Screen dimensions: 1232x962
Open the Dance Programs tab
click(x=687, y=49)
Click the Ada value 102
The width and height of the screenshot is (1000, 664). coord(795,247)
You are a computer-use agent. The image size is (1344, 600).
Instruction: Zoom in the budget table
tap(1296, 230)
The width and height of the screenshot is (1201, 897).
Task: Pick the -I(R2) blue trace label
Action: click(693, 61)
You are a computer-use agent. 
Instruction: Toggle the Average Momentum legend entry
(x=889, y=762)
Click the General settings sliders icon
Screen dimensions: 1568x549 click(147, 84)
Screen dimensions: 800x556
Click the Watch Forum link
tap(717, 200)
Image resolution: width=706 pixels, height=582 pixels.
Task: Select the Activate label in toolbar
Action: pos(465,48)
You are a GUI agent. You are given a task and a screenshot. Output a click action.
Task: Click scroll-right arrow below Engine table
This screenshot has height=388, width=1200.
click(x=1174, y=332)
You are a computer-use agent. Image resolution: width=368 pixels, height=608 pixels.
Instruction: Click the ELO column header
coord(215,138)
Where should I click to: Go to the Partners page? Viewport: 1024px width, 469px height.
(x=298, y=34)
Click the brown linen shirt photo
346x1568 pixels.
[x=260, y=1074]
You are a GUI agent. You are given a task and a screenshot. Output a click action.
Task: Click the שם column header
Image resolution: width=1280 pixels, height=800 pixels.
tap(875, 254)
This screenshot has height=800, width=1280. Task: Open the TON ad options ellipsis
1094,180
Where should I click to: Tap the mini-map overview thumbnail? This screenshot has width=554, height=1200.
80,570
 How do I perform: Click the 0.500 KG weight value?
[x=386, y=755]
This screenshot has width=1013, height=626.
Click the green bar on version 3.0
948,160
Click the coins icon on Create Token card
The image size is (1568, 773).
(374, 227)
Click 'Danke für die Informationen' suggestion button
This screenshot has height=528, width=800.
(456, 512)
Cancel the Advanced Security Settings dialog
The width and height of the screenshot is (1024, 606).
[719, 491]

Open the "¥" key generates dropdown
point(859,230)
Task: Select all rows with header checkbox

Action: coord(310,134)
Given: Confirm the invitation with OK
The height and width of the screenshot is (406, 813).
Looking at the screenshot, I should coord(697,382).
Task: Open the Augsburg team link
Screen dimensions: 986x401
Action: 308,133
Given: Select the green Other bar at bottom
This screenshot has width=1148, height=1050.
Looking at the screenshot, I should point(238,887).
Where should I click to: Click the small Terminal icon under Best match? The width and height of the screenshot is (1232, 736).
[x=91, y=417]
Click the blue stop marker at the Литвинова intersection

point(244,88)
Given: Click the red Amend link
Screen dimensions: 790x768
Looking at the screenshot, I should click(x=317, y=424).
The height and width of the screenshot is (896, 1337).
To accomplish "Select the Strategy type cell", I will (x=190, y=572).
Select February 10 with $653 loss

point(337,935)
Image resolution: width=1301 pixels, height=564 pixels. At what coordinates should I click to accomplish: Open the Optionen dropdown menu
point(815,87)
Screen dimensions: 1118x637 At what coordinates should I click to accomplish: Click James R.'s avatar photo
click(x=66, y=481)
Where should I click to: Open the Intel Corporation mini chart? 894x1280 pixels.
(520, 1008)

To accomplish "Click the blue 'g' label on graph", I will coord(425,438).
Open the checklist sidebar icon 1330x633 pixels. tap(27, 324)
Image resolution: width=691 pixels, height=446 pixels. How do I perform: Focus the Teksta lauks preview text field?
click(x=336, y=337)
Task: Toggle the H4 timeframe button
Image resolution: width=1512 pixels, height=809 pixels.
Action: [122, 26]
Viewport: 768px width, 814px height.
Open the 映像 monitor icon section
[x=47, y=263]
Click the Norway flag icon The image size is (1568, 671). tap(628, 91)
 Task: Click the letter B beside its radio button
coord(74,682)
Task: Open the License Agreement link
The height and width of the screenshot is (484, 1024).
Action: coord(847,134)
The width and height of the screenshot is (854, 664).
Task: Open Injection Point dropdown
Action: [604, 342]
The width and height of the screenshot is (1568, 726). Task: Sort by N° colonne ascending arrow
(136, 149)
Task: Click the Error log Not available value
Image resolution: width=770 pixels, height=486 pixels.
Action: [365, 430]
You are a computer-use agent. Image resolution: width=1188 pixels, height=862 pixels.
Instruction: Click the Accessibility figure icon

____

## Brief
Nothing in the listing may be left out; repeat it all exactly.

## Task response
Screen dimensions: 1232x962
Open the Dance Programs tab
click(x=687, y=49)
Click the Ada value 102
The width and height of the screenshot is (1000, 664). coord(795,247)
You are a computer-use agent. The image size is (1344, 600).
Instruction: Zoom in the budget table
tap(1296, 230)
The width and height of the screenshot is (1201, 897).
Task: Pick the -I(R2) blue trace label
Action: click(693, 61)
You are a computer-use agent. 
Instruction: Toggle the Average Momentum legend entry
(x=889, y=762)
Click the General settings sliders icon
Screen dimensions: 1568x549 click(147, 84)
Screen dimensions: 800x556
Click the Watch Forum link
tap(717, 200)
Image resolution: width=706 pixels, height=582 pixels.
Task: Select the Activate label in toolbar
Action: pos(465,48)
You are a GUI agent. You are given a task and a screenshot. Output a click action.
Task: Click scroll-right arrow below Engine table
This screenshot has height=388, width=1200.
click(x=1174, y=332)
You are a computer-use agent. Image resolution: width=368 pixels, height=608 pixels.
Instruction: Click the ELO column header
coord(215,138)
Where should I click to: Go to the Partners page? Viewport: 1024px width, 469px height.
(x=298, y=34)
Click the brown linen shirt photo
346x1568 pixels.
[x=260, y=1074]
You are a GUI agent. You are given a task and a screenshot. Output a click action.
Task: Click the שם column header
Image resolution: width=1280 pixels, height=800 pixels.
tap(875, 254)
This screenshot has height=800, width=1280. Task: Open the TON ad options ellipsis
1094,180
Where should I click to: Tap the mini-map overview thumbnail? This screenshot has width=554, height=1200.
80,570
 How do I perform: Click the 0.500 KG weight value?
[x=386, y=755]
This screenshot has width=1013, height=626.
Click the green bar on version 3.0
948,160
Click the coins icon on Create Token card
The image size is (1568, 773).
(374, 227)
Click 'Danke für die Informationen' suggestion button
This screenshot has height=528, width=800.
(456, 512)
Cancel the Advanced Security Settings dialog
The width and height of the screenshot is (1024, 606).
[719, 491]

Open the "¥" key generates dropdown
point(859,230)
Task: Select all rows with header checkbox

Action: coord(310,134)
Given: Confirm the invitation with OK
The height and width of the screenshot is (406, 813).
Looking at the screenshot, I should coord(697,382).
Task: Open the Augsburg team link
Screen dimensions: 986x401
Action: 308,133
Given: Select the green Other bar at bottom
This screenshot has width=1148, height=1050.
Looking at the screenshot, I should point(238,887).
Where should I click to: Click the small Terminal icon under Best match? The width and height of the screenshot is (1232, 736).
[x=91, y=417]
Click the blue stop marker at the Литвинова intersection

point(244,88)
Given: Click the red Amend link
Screen dimensions: 790x768
Looking at the screenshot, I should click(x=317, y=424).
The height and width of the screenshot is (896, 1337).
To accomplish "Select the Strategy type cell", I will (x=190, y=572).
Select February 10 with $653 loss

point(337,935)
Image resolution: width=1301 pixels, height=564 pixels. At what coordinates should I click to accomplish: Open the Optionen dropdown menu
point(815,87)
Screen dimensions: 1118x637 At what coordinates should I click to accomplish: Click James R.'s avatar photo
click(x=66, y=481)
Where should I click to: Open the Intel Corporation mini chart? 894x1280 pixels.
(520, 1008)

To accomplish "Click the blue 'g' label on graph", I will coord(425,438).
Open the checklist sidebar icon 1330x633 pixels. tap(27, 324)
Image resolution: width=691 pixels, height=446 pixels. How do I perform: Focus the Teksta lauks preview text field?
click(x=336, y=337)
Task: Toggle the H4 timeframe button
Image resolution: width=1512 pixels, height=809 pixels.
Action: [122, 26]
Viewport: 768px width, 814px height.
Open the 映像 monitor icon section
[x=47, y=263]
Click the Norway flag icon The image size is (1568, 671). tap(628, 91)
 Task: Click the letter B beside its radio button
coord(74,682)
Task: Open the License Agreement link
The height and width of the screenshot is (484, 1024).
Action: coord(847,134)
The width and height of the screenshot is (854, 664).
Task: Open Injection Point dropdown
Action: [604, 342]
The width and height of the screenshot is (1568, 726). Task: Sort by N° colonne ascending arrow
(136, 149)
Task: Click the Error log Not available value
Image resolution: width=770 pixels, height=486 pixels.
Action: [365, 430]
You are a computer-use agent. Image resolution: width=1188 pixels, height=862 pixels.
Instruction: Click the Accessibility figure icon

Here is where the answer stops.